# Thread: Need Help Solving A Problem

1. ## Need Help Solving A Problem

The time it takes Eric to drive to Marta's place varies inversely with his driving rate. When he drives at 30 mph, it takes him 45 minutes. If he makes the drive in half an hour, how fast is he going?

2. Originally Posted by dperks91
The time it takes Eric to drive to Marta's place varies inversely with his driving rate. When he drives at 30 mph, it takes him 45 minutes. If he makes the drive in half an hour, how fast is he going?
Hi dperks91,

if there is an inverse relationship,

then their product is a constant.

$av. speed=\frac{distance}{time}$

As distance is constant here since he travels the same journey in both instances

$(av. speed)(time)=distance$

$30\frac{45}{60}=distance$

if one is 30, the other is 45,

hence if he takes 30 minutes, the speed must be 45 km/hr

$45\frac{30}{60}=distance$

Alternatively, an inverse relationship may be written

$s=\frac{k}{t}$

$st=k$

$k=30(45)=1350$

$s=\frac{1350}{30}=45$

Yet another way is...

He travels for 45 minutes at 30km/hr
45 minutes is 3/4 of an hour

The distance travelled is $\frac{3}{4}30=\frac{90}{4}$ km

In 30 minutes, which is half an hour, he travels that distance.

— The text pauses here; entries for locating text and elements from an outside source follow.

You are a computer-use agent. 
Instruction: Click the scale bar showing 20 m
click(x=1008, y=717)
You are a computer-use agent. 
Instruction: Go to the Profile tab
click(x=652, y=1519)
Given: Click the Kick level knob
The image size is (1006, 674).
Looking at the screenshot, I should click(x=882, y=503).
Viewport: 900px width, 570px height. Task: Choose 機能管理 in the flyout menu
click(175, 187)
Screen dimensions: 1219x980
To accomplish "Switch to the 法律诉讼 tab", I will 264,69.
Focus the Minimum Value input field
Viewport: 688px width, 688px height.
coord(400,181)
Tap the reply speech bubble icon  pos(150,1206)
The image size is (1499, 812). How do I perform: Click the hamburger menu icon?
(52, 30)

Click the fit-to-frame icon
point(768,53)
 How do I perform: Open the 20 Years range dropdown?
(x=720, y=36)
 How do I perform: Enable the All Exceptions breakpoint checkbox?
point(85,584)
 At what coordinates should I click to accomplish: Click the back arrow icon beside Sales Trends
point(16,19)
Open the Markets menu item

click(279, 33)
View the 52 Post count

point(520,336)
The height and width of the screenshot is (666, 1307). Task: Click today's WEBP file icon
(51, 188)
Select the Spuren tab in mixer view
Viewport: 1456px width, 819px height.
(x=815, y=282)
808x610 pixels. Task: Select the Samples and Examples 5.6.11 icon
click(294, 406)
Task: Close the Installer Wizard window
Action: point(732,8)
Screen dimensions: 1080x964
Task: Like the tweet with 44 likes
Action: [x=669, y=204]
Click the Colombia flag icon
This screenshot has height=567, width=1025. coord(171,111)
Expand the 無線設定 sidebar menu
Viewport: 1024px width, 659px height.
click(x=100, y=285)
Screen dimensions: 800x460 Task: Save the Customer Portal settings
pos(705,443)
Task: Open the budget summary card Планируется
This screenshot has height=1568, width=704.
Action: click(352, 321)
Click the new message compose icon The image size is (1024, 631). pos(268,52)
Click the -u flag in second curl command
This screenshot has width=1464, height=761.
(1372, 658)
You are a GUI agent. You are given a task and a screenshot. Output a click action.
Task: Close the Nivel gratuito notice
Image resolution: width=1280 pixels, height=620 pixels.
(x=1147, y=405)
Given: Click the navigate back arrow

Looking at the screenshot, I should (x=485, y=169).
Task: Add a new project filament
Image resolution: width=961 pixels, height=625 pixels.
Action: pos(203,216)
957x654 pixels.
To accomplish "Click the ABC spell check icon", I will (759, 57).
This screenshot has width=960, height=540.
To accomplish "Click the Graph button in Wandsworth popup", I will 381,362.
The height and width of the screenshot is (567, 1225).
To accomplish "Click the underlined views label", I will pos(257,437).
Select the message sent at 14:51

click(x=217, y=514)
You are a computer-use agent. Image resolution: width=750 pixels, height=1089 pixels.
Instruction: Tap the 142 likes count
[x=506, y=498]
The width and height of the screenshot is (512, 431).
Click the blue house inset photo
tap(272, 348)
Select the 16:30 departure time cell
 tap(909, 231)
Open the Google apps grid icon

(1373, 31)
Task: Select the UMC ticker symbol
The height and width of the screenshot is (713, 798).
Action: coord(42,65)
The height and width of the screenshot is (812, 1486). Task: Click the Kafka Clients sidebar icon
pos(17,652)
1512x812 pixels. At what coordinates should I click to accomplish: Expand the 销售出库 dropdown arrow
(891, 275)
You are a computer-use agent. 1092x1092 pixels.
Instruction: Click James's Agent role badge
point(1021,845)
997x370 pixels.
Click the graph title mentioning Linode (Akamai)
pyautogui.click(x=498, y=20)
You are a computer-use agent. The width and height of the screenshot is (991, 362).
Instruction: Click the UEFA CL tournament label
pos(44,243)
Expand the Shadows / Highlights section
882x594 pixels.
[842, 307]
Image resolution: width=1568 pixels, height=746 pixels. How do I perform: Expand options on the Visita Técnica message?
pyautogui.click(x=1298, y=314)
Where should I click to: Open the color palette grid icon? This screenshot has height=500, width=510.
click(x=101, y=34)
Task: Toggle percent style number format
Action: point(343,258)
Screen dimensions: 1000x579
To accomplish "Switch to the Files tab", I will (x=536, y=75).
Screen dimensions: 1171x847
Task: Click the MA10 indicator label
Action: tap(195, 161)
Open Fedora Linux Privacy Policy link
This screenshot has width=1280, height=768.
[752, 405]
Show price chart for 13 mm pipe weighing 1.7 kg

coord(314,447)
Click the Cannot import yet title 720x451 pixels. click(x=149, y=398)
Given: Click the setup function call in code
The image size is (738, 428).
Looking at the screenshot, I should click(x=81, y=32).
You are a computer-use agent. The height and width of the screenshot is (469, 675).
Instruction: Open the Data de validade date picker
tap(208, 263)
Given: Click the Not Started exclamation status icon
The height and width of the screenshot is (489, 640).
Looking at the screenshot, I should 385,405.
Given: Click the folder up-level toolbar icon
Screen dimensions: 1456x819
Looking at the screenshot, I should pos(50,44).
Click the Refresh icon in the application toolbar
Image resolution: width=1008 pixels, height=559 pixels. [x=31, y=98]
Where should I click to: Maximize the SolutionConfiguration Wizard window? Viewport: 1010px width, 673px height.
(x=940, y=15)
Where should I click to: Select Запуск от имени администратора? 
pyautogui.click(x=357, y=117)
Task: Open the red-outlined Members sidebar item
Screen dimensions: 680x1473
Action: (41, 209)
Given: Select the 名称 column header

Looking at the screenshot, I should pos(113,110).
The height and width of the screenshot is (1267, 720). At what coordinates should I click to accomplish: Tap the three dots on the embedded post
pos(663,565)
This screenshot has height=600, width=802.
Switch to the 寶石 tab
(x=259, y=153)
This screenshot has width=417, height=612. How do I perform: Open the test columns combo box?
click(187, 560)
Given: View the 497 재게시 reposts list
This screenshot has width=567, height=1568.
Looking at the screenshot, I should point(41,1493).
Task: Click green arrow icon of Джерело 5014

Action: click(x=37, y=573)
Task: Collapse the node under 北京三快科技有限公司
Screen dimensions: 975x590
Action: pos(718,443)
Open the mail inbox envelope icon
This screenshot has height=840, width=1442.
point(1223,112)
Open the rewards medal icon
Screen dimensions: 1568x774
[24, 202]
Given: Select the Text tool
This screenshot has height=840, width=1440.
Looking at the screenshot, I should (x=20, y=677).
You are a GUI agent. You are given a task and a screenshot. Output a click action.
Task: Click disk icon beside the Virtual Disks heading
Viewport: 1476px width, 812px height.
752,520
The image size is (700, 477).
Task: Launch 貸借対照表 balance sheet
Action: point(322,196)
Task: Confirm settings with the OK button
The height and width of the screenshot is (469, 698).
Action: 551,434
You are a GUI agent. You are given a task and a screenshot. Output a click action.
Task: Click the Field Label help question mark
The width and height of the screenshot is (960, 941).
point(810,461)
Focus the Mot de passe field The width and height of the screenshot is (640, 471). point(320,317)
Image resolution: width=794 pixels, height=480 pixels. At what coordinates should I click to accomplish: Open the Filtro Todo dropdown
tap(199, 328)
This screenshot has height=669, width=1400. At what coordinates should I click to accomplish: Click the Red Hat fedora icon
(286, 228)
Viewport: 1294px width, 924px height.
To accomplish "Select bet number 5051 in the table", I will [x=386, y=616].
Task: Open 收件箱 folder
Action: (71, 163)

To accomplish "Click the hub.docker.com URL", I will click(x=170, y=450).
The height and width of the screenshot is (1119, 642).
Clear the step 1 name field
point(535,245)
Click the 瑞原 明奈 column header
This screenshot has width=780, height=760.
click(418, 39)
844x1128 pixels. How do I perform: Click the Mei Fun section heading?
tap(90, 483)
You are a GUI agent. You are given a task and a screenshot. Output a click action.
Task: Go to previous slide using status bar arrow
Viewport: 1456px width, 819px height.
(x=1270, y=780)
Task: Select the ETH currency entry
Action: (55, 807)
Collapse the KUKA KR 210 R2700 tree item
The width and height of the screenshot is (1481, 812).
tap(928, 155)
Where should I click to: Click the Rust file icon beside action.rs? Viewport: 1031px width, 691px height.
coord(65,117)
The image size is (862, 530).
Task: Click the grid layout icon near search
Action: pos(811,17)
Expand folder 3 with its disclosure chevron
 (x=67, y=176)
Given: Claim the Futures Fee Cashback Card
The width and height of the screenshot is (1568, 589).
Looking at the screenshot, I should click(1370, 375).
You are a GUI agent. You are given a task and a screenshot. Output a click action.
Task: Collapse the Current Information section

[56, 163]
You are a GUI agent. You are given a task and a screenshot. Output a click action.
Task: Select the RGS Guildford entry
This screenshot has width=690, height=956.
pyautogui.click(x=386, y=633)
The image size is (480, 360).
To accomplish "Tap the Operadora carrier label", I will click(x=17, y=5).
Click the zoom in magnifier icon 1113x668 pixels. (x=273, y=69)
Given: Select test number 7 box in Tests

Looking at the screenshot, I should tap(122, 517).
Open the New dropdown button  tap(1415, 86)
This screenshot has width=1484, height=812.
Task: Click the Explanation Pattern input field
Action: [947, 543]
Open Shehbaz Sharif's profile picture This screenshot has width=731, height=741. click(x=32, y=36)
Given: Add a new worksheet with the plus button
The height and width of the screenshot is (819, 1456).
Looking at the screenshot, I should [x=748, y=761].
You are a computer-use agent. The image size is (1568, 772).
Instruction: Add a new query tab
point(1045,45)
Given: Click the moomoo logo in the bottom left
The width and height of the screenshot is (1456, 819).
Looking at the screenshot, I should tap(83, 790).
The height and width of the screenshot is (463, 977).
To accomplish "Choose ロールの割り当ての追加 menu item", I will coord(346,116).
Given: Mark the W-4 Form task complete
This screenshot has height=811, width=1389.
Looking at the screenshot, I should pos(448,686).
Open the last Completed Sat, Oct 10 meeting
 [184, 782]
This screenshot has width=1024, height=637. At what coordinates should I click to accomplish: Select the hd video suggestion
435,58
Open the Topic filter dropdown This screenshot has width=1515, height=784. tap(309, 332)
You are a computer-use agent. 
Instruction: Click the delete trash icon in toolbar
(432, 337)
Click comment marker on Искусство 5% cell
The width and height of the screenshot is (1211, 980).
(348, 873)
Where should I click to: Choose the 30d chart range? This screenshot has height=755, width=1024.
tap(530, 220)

He would have travelled twice that distance in 1 hour.

That's a speed of $\frac{90}{2}$ km/hr, hence his speed is 45 km/hr

3. Originally Posted by dperks91
The time it takes Eric to drive to Marta's place varies inversely with his driving rate. When he drives at 30 mph, it takes him 45 minutes. If he makes the drive in half an hour, how fast is he going?
Hi dperks91

Here's another approach.

Time varies inversely as rate: $t=\frac{k}{r}$

$.75=\frac{k}{30}$

$k=22.5$

This is your constant of variation. Apply this to the new situation.

$.5=\frac{22.5}{r}$

$r=45$

Just be sure your time is written in hours since speed is in miles per hour.